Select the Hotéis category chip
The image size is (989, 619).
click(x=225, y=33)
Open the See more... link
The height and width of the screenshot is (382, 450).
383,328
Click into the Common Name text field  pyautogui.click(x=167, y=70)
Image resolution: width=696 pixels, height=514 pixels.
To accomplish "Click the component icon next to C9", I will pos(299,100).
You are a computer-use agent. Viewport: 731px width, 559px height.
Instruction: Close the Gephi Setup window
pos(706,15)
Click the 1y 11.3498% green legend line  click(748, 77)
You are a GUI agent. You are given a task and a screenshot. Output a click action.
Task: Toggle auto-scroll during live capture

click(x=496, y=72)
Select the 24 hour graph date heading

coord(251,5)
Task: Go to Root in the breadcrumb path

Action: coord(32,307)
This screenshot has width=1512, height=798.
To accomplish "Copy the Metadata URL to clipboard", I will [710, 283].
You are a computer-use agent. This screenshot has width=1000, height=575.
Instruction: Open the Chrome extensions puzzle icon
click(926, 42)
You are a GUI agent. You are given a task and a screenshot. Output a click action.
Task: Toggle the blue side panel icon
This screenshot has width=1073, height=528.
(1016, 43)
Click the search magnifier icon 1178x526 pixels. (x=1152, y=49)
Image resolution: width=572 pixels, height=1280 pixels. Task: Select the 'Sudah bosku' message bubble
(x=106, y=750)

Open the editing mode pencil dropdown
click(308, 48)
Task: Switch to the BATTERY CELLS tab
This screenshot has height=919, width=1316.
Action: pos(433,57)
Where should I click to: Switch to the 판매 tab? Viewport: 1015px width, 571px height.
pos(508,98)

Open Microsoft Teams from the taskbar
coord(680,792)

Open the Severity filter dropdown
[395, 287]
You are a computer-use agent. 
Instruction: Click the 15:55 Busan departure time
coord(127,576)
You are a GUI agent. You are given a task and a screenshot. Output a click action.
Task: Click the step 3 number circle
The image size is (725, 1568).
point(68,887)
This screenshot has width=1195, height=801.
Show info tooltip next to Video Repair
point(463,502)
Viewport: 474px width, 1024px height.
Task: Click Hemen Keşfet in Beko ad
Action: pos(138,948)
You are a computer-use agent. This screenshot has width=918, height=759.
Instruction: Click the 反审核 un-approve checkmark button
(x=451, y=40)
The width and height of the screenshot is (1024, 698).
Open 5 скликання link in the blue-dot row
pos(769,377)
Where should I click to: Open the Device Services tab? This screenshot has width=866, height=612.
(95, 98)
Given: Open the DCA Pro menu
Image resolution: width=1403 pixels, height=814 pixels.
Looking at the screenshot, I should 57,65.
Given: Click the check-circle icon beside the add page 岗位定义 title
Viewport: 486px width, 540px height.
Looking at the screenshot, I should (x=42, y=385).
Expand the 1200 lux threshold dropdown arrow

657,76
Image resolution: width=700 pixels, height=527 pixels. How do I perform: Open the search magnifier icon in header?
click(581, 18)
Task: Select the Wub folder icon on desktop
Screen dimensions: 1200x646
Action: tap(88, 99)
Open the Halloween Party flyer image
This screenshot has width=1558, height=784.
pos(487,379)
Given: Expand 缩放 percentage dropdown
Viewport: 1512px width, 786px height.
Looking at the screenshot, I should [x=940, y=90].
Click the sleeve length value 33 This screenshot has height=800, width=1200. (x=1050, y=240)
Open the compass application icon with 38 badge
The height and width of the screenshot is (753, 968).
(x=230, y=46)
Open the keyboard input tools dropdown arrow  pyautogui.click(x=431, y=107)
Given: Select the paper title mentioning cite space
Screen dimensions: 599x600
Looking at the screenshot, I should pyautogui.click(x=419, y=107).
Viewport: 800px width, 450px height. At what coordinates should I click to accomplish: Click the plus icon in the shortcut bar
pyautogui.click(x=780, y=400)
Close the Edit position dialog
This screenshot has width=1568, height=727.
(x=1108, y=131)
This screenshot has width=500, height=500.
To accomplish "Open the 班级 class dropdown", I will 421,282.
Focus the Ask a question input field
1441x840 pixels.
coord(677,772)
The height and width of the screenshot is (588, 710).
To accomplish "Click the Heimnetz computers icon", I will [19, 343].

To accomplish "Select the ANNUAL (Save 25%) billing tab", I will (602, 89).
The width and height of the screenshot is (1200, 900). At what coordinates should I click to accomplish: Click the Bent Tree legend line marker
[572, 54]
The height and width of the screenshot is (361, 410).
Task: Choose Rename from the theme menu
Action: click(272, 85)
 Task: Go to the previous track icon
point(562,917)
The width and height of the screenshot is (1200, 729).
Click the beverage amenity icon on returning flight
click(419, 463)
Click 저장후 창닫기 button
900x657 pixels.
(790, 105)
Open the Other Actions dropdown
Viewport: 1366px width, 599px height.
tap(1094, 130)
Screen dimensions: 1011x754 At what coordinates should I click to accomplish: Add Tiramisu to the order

#### [The problem]
Say how many lines of the records include the word "agent", and give nothing but the number.

#### [Result of this task]
7